Data rows:

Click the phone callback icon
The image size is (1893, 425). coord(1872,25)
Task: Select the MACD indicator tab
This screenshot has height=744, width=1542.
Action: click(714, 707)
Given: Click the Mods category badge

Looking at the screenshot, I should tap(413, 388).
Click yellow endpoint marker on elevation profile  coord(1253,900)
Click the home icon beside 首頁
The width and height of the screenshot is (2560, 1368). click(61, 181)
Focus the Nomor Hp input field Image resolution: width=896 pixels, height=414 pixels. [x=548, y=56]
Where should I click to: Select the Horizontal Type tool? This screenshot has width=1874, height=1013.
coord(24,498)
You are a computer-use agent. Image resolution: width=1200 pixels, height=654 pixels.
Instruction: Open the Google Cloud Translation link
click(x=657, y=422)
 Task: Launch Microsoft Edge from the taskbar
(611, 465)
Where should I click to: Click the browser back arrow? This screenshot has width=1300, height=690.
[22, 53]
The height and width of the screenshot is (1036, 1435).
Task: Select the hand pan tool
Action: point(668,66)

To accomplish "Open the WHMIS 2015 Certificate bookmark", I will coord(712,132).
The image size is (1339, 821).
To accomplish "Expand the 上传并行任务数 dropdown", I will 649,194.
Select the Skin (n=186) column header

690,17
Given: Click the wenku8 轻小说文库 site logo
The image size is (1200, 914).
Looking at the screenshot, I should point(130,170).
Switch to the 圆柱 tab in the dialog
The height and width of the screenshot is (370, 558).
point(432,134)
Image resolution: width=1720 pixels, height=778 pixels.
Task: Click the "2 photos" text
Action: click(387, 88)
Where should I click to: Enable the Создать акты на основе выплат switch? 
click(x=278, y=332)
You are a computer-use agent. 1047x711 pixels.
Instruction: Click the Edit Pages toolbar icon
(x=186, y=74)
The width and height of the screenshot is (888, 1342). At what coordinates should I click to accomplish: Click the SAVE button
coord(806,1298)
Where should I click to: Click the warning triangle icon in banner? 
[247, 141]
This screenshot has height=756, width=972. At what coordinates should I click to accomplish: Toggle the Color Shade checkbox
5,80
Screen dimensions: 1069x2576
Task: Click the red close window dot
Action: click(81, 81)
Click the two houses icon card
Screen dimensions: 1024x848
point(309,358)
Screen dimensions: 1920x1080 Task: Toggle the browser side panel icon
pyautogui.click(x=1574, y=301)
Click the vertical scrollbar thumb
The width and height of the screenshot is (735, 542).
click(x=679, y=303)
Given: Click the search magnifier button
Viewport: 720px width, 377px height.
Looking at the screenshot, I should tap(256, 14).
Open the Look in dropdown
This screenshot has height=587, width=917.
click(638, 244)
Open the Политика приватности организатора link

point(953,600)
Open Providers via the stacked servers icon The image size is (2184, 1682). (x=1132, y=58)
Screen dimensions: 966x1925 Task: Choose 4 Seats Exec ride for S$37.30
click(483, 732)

Exercise objective: Swap "Microsoft Edge" for "Firefox" in the material between the lines holding "You are a computer-use agent. Image" and "Looking at the screenshot, I should point(130,170).", inclusive. Return only those lines, with nothing else changed.

Answer in full:
You are a computer-use agent. Image resolution: width=1200 pixels, height=654 pixels.
Instruction: Open the Google Cloud Translation link
click(x=657, y=422)
 Task: Launch Firefox from the taskbar
(611, 465)
Where should I click to: Click the browser back arrow? This screenshot has width=1300, height=690.
[22, 53]
The height and width of the screenshot is (1036, 1435).
Task: Select the hand pan tool
Action: point(668,66)

To accomplish "Open the WHMIS 2015 Certificate bookmark", I will coord(712,132).
The image size is (1339, 821).
To accomplish "Expand the 上传并行任务数 dropdown", I will 649,194.
Select the Skin (n=186) column header

690,17
Given: Click the wenku8 轻小说文库 site logo
The image size is (1200, 914).
Looking at the screenshot, I should point(130,170).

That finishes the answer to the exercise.